Sunday, January 21, 2007

The iPod Phone

Just as I predicted before, it was inevitable that the iPod was going to be integrated with a phone in one device. The new device is relatively big, expensive, and limited to 8 Mb memory. With time, however, the size will shrink and the price will come down and the memory will reach 30 G and beyond.
I recently replaced my old T3 Palm PDA with a new Palm TX device, which has WiFi and Bluetooth. Now I can surf the internet with my new Palm, which is a big plus, but I lost some functionality as compared to the old T3 device. The Palm TX has smaller dynamic memory, which I don't understand why. Due to this limitation in dynamic memory, I can't run some of the older applications that used to run fine with the T3 PDA, such as PalmPDF reader and ABC-Morse. The PalmPDF reader fails to open big PDF documents, which makes it useless on the new PDA, while the ABC-Morse application cannot sound the Morse characters smoothly anymore, probably due to this limitation in dynamic memory. Merely adding WiFi function into the PDA made me lose other PDA functions that ran fine on the old PDA. This is exactly what I was afraid of when they integrate more functions into the old plain vanilla PDA , such as phone or WiFi.

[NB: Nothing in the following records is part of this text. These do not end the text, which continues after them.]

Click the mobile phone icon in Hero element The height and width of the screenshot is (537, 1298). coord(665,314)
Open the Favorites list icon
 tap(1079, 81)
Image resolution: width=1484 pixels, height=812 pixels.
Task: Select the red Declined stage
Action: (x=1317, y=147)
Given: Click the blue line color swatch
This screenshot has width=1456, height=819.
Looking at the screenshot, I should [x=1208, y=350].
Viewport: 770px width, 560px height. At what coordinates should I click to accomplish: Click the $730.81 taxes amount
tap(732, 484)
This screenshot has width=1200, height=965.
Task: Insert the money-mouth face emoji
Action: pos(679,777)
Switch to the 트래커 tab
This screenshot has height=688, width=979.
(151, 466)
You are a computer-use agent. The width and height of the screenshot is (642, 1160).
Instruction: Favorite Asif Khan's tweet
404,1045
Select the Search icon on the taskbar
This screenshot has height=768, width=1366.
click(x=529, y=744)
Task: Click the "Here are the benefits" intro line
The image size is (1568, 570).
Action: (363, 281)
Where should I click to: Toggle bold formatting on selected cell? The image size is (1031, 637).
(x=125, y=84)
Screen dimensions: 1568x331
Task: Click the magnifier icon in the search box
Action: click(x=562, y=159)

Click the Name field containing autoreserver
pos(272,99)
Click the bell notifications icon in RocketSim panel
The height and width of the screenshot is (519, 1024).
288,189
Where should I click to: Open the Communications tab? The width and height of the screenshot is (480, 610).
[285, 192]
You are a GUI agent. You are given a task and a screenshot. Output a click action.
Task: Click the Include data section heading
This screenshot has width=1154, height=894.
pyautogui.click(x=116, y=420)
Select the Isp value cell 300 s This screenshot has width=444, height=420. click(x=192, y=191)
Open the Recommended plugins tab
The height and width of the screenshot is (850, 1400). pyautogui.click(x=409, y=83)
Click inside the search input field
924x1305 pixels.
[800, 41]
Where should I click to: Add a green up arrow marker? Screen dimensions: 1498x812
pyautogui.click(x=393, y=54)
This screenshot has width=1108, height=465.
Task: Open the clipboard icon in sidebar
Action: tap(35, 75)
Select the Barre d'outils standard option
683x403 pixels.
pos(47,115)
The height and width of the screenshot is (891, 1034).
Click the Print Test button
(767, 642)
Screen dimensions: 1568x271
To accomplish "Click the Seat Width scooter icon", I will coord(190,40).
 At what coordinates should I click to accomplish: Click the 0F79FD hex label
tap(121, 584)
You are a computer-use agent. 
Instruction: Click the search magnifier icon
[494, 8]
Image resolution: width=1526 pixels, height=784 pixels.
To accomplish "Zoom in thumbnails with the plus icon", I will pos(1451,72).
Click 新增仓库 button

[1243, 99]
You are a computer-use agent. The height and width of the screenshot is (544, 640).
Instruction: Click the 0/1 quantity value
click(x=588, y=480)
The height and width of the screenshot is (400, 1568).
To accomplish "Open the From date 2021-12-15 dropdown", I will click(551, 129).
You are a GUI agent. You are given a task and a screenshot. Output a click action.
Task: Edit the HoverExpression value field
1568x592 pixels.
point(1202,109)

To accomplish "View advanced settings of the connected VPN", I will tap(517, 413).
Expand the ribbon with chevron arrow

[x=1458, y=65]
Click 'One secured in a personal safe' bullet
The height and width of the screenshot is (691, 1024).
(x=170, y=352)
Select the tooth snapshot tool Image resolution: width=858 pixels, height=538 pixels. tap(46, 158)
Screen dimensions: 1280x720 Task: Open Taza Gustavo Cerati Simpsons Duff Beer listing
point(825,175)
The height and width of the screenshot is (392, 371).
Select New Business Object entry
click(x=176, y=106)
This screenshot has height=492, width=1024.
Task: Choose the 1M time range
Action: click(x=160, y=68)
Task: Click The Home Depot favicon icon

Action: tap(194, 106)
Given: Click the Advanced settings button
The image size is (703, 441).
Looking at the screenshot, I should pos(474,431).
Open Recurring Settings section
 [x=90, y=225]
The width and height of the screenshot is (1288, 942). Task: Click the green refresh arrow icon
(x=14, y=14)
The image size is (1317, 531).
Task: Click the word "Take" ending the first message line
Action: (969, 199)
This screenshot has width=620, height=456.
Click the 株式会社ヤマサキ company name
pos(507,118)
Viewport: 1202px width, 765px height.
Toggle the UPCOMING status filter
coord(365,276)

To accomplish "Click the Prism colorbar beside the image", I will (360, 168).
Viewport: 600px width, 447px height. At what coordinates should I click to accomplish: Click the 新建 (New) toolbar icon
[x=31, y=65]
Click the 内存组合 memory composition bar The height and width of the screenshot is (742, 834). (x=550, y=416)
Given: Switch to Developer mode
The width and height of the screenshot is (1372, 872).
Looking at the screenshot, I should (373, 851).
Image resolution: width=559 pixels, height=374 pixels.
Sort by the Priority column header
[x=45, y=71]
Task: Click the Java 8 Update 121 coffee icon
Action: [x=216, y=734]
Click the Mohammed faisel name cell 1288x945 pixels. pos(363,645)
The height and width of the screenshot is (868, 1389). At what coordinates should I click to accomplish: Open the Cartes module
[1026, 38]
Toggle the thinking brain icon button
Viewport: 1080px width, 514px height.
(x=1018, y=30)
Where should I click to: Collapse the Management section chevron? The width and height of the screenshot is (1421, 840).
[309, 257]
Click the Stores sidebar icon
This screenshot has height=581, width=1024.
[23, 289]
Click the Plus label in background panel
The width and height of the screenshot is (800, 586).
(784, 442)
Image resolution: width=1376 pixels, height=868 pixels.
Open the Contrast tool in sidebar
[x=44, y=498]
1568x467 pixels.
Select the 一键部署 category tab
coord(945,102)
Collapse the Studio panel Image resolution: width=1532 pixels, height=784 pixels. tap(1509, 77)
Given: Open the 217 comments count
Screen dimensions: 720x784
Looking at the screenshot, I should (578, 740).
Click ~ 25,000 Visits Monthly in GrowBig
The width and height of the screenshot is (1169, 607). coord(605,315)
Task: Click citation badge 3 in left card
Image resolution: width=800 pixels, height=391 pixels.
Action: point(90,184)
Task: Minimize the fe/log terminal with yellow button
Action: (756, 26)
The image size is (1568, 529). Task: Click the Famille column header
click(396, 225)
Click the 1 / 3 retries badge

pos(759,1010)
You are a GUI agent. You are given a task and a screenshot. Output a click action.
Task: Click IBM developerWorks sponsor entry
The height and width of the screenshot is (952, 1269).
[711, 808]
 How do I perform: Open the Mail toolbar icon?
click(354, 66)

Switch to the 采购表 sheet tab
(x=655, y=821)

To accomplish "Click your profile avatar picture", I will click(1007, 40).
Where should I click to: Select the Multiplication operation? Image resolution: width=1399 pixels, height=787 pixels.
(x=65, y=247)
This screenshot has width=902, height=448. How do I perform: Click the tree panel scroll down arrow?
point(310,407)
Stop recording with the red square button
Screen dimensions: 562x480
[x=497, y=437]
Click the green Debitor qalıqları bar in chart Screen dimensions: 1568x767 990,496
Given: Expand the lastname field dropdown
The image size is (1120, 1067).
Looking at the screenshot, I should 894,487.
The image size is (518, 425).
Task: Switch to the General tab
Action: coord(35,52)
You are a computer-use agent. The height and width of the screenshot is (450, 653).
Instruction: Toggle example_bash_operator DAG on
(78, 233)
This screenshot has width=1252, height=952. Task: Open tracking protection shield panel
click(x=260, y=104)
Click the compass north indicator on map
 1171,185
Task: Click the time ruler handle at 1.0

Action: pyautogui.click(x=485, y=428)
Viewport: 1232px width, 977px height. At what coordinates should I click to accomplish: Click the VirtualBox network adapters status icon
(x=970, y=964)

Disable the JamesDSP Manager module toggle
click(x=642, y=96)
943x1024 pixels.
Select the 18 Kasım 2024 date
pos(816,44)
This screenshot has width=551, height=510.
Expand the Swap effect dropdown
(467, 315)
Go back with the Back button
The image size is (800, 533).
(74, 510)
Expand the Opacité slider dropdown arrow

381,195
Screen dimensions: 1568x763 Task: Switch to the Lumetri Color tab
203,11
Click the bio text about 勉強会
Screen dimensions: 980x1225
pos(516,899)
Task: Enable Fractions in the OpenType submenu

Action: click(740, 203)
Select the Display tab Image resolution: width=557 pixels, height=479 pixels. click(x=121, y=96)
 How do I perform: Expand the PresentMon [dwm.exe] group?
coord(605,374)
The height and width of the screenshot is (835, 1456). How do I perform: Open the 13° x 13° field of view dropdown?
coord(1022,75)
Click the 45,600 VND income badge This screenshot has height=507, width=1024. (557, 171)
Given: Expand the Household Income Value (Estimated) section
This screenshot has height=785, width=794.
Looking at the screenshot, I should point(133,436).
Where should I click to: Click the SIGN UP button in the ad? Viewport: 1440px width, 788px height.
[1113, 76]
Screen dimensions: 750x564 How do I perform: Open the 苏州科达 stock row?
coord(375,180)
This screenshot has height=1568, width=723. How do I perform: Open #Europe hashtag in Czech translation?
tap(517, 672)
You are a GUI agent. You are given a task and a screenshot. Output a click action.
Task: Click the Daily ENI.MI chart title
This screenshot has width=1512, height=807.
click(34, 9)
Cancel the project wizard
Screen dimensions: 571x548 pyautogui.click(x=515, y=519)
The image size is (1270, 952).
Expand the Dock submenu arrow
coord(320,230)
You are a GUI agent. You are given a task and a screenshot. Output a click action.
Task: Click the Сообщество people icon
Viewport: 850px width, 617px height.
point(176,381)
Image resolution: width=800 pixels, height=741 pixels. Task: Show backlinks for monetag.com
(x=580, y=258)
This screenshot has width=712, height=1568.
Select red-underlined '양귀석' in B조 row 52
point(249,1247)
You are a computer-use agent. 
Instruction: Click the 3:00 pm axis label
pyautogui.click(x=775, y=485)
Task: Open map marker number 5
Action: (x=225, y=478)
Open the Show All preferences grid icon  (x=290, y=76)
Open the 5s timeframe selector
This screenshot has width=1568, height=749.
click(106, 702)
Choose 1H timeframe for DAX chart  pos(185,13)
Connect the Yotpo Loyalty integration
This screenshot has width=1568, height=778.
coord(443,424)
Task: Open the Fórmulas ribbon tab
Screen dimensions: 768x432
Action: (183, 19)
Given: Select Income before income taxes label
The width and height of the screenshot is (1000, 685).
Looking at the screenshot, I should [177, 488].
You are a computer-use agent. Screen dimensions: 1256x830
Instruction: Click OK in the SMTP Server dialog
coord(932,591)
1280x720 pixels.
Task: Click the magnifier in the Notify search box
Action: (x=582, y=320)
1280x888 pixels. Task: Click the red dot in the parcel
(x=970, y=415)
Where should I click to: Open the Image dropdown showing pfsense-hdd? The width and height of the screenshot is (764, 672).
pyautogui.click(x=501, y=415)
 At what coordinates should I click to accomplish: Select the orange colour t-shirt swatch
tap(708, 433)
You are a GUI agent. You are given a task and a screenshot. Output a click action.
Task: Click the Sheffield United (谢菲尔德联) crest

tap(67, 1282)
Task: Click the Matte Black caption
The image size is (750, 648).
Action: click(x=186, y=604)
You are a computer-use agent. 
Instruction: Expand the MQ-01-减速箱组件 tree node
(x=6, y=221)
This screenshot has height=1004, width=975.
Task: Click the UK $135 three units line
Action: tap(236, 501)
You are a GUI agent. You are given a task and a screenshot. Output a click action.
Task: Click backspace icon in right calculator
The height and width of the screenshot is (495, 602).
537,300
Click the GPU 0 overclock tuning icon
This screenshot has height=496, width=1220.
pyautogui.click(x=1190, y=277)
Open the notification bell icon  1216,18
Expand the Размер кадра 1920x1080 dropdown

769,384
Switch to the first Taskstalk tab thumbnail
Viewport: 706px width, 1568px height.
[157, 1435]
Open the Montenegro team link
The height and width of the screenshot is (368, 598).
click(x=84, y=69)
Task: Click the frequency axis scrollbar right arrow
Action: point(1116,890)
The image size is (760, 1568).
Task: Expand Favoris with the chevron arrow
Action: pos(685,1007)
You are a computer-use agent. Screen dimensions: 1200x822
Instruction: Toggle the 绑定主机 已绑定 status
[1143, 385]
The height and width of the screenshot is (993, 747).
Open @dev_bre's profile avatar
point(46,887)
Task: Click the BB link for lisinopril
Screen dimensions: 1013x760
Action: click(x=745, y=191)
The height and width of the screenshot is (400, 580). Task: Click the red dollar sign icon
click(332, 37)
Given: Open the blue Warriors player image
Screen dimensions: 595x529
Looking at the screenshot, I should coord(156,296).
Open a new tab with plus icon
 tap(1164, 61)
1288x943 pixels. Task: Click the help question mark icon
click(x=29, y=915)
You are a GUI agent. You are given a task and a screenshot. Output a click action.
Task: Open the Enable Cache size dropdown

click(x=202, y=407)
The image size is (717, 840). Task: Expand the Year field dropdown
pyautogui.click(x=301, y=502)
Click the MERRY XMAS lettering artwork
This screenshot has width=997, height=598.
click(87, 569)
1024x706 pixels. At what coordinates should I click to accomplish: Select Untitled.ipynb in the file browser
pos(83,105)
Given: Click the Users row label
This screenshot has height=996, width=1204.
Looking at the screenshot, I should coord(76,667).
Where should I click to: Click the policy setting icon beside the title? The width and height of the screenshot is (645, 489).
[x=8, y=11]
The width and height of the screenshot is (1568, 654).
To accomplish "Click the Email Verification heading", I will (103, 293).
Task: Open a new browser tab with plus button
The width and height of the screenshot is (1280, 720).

Now I wonder what will we lose in the iPod phone besides memory. Don't get me wrong, I am not suggesting they stop the integration effort, because eventually it will work right. All what I am saying is that there is a price for this integration. I could be nostalgic defending the way things used to be, but right now a plain PDA still works better than a PDA than a phone PDA, and a plain iPod is most likely going to work better than a phone iPod. This might change in the future, but until then I will continue to be nostalgic. What do you think?